━━━ SOURCE DOCUMENT
# Rescue tow line



## kayakone (Dec 7, 2010)

scoman said:


> Today I sunk....
> Paddling over to Geoff I suddenly realize there is a problem. Im sitting really low and feeling realy unstable. Geoff notices and being only a few metres away I pass him my phone, fishing rods and most of my gear. I attempt to paddle and it becomes clear that I'm in real trouble and annouce I'm going in.
> 
> I'm in the water now and it is cold. I have no life jacket for the first time ever, my yak is unrideable and there are no boats in sight. Geoff and I discuss our options: Could I join him on the Outback? Could he tow me and the yak back? Should we call for a rescue?
> ...





occy said:


> Sorry guys no disrespect, but I have to say that on reflection none of those options really cuts the mustard in an emergency. I have all that stuff but as it's usually attached to the yak it would prove useless to me in an emergency I'm afraid.
> 
> Much to my dismay :? I have never even had a spare length of rope readily available for a rescue, let alone a proper emergency system such as this.
> Obviously I still have much to learn, and accordingly have just made a bid on this.
━━━━━━
* [REQUIRED TASK 1]: In the rescue tow line thread, what safety item did scoman go without for the first time ever?
The records that follow are unrelated to the forum thread.
━━━ MATERIAL FOR THIS EXERCISE
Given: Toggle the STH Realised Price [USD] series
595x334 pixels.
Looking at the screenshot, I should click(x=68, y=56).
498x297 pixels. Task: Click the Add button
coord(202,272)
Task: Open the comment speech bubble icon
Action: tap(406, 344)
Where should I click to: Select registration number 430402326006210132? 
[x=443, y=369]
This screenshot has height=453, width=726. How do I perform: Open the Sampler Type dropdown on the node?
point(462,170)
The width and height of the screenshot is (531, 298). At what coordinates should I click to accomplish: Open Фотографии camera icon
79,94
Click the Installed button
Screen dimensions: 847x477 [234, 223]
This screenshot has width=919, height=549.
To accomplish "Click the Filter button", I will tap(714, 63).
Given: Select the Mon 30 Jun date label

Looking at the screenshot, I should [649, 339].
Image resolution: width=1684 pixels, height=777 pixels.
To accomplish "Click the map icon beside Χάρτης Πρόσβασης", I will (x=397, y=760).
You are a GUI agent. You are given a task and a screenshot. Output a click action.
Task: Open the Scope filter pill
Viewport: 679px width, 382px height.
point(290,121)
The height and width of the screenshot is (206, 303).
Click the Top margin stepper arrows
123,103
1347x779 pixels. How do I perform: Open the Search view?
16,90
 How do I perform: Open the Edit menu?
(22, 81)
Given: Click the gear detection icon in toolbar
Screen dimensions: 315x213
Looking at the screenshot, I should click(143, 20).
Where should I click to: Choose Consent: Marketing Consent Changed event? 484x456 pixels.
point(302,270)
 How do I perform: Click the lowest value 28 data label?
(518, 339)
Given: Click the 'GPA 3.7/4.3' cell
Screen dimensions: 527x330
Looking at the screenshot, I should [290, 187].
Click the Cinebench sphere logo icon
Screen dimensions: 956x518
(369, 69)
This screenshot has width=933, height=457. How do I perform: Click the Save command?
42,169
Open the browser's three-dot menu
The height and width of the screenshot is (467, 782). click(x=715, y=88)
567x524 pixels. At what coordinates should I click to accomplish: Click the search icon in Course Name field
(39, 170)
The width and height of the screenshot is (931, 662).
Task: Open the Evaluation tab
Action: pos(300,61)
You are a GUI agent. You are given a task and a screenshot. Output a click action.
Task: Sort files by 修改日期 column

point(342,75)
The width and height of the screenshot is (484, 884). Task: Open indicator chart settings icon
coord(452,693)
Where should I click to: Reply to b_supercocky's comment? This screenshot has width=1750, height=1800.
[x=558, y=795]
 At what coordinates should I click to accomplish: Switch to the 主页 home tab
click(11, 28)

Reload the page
━━━━━━
* [REQUIRED TASK 2]: Copy out, line for line, the part of the records that opens with the line containing "Given: Select the Mon 30 Jun date label" and closes with the line containing "Looking at the screenshot, I should click(143, 20).".

* [FINAL ANSWER 1]: A life jacket.

* [FINAL ANSWER 2]:
Given: Select the Mon 30 Jun date label

Looking at the screenshot, I should [649, 339].
Image resolution: width=1684 pixels, height=777 pixels.
To accomplish "Click the map icon beside Χάρτης Πρόσβασης", I will (x=397, y=760).
You are a GUI agent. You are given a task and a screenshot. Output a click action.
Task: Open the Scope filter pill
Viewport: 679px width, 382px height.
point(290,121)
The height and width of the screenshot is (206, 303).
Click the Top margin stepper arrows
123,103
1347x779 pixels. How do I perform: Open the Search view?
16,90
 How do I perform: Open the Edit menu?
(22, 81)
Given: Click the gear detection icon in toolbar
Screen dimensions: 315x213
Looking at the screenshot, I should click(143, 20).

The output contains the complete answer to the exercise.